The input:
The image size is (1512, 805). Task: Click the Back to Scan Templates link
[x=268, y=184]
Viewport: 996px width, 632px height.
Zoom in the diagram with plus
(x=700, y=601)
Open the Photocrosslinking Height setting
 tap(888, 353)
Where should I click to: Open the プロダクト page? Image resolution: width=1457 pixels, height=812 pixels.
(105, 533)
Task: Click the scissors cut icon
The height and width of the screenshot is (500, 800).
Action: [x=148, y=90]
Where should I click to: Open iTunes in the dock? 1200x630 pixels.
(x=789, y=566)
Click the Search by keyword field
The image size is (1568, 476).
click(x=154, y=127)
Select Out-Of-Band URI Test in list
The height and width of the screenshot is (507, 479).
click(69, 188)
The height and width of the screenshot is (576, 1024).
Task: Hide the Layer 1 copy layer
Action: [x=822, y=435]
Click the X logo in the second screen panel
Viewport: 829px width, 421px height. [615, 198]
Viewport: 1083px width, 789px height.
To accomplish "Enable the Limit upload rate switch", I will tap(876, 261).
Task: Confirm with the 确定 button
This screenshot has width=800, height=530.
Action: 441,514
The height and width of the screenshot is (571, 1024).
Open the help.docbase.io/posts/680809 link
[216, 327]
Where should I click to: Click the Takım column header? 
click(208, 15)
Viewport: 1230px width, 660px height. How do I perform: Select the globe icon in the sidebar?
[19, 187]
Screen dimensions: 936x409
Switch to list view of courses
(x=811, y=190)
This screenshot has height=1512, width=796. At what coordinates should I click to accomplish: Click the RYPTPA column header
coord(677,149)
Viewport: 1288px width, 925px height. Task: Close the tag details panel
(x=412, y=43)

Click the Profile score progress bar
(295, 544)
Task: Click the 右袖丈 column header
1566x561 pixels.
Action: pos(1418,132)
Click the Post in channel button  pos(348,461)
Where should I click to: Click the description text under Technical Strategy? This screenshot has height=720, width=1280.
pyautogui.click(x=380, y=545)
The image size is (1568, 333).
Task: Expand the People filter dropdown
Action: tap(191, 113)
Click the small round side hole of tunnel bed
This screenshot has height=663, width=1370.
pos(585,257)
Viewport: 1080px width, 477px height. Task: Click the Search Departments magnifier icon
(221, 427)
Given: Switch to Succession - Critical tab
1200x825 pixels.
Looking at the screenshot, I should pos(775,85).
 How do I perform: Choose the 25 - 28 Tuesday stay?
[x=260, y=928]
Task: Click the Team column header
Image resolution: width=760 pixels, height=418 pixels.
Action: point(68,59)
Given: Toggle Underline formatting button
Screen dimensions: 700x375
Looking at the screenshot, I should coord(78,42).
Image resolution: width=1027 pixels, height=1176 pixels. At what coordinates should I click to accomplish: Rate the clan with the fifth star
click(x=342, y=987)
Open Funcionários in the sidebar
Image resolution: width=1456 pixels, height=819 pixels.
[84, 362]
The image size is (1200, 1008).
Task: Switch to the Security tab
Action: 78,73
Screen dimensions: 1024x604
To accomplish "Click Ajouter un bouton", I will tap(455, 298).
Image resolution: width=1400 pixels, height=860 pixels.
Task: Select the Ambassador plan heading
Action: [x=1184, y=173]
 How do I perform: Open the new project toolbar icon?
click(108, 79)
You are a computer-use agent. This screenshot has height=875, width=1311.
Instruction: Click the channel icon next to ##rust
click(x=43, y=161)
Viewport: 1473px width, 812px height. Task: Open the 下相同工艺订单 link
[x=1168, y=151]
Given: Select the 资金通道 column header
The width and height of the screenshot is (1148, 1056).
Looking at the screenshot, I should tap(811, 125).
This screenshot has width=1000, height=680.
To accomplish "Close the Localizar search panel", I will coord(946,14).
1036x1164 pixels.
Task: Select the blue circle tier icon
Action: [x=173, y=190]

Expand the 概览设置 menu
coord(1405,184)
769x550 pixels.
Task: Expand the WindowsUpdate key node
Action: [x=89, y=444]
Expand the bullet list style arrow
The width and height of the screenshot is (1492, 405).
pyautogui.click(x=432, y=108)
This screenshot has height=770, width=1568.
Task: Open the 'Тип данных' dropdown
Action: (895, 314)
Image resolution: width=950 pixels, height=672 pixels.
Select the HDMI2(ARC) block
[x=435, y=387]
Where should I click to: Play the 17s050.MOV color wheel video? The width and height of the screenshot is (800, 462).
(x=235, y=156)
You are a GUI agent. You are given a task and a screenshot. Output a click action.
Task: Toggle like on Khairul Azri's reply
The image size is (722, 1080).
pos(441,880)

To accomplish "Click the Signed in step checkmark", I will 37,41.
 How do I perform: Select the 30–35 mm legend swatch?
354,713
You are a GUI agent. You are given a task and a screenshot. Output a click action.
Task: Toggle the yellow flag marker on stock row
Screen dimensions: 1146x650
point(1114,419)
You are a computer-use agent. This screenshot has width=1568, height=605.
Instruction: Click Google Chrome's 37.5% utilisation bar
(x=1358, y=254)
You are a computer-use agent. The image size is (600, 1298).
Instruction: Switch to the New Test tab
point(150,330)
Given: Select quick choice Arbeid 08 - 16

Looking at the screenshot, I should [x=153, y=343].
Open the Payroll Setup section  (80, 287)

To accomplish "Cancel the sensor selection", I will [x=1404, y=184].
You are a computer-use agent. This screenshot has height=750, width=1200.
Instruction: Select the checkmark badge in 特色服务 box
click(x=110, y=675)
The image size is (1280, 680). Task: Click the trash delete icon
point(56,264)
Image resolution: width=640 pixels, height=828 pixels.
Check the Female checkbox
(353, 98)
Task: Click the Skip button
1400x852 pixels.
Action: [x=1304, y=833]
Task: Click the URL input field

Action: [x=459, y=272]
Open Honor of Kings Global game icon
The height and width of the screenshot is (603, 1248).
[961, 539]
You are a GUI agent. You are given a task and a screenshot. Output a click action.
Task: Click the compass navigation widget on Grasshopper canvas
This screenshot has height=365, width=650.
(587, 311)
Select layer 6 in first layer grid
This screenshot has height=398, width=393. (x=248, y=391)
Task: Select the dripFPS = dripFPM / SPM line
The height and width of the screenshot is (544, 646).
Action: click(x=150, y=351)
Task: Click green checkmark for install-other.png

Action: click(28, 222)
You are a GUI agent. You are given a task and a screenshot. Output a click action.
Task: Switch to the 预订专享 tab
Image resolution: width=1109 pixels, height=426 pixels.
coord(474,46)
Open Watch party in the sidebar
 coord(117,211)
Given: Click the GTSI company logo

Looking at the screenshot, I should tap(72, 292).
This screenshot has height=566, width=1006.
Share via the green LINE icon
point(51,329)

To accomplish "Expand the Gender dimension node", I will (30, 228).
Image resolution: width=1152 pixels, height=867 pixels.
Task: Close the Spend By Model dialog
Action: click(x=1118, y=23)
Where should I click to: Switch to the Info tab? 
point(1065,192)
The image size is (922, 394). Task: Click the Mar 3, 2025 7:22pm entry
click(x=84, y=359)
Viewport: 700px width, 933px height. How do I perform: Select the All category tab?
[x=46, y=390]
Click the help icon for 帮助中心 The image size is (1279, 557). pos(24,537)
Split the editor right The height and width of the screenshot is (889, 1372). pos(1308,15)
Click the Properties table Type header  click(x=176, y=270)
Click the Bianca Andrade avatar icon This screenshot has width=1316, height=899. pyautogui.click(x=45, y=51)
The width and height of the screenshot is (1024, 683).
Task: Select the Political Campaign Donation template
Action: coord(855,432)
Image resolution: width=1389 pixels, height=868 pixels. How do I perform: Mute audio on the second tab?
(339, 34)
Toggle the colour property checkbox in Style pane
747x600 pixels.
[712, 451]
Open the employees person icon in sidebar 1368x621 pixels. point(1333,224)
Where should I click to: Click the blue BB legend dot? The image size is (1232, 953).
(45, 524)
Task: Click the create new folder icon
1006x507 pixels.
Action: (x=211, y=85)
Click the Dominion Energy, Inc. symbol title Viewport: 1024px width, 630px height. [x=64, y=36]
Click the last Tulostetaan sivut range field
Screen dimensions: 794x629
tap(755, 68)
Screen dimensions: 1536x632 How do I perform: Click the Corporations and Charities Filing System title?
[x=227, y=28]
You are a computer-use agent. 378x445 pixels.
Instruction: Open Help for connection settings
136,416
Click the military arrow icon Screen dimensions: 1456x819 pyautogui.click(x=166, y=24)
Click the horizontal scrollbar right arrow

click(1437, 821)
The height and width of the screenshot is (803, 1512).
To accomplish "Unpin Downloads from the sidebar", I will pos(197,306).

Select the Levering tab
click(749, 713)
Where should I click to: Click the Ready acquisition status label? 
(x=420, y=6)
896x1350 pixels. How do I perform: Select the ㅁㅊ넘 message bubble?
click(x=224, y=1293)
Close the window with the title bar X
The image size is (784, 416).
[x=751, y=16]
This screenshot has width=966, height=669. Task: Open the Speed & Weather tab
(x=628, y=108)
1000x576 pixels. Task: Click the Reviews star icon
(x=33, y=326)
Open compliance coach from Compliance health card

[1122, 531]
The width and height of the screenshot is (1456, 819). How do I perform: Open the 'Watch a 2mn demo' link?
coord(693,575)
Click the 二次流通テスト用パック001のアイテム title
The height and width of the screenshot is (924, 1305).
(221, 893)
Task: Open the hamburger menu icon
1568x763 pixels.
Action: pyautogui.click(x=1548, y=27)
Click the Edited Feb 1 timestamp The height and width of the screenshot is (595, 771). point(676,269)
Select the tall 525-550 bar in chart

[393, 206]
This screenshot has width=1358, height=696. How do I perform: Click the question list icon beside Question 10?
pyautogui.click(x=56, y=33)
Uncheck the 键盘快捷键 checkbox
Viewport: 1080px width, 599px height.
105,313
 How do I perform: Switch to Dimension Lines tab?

Set task: Rewrite the entries from the line with "Image resolution: width=1027" to the line with "Action: [x=89, y=444]", replacing "clan" with "guild" and leaving everything else unchanged.

Output for this exercise:
Image resolution: width=1027 pixels, height=1176 pixels. At what coordinates should I click to accomplish: Rate the guild with the fifth star
click(x=342, y=987)
Open Funcionários in the sidebar
Image resolution: width=1456 pixels, height=819 pixels.
[84, 362]
The image size is (1200, 1008).
Task: Switch to the Security tab
Action: 78,73
Screen dimensions: 1024x604
To accomplish "Click Ajouter un bouton", I will tap(455, 298).
Image resolution: width=1400 pixels, height=860 pixels.
Task: Select the Ambassador plan heading
Action: [x=1184, y=173]
 How do I perform: Open the new project toolbar icon?
click(108, 79)
You are a computer-use agent. This screenshot has height=875, width=1311.
Instruction: Click the channel icon next to ##rust
click(x=43, y=161)
Viewport: 1473px width, 812px height. Task: Open the 下相同工艺订单 link
[x=1168, y=151]
Given: Select the 资金通道 column header
The width and height of the screenshot is (1148, 1056).
Looking at the screenshot, I should tap(811, 125).
This screenshot has width=1000, height=680.
To accomplish "Close the Localizar search panel", I will coord(946,14).
1036x1164 pixels.
Task: Select the blue circle tier icon
Action: [x=173, y=190]

Expand the 概览设置 menu
coord(1405,184)
769x550 pixels.
Task: Expand the WindowsUpdate key node
Action: [x=89, y=444]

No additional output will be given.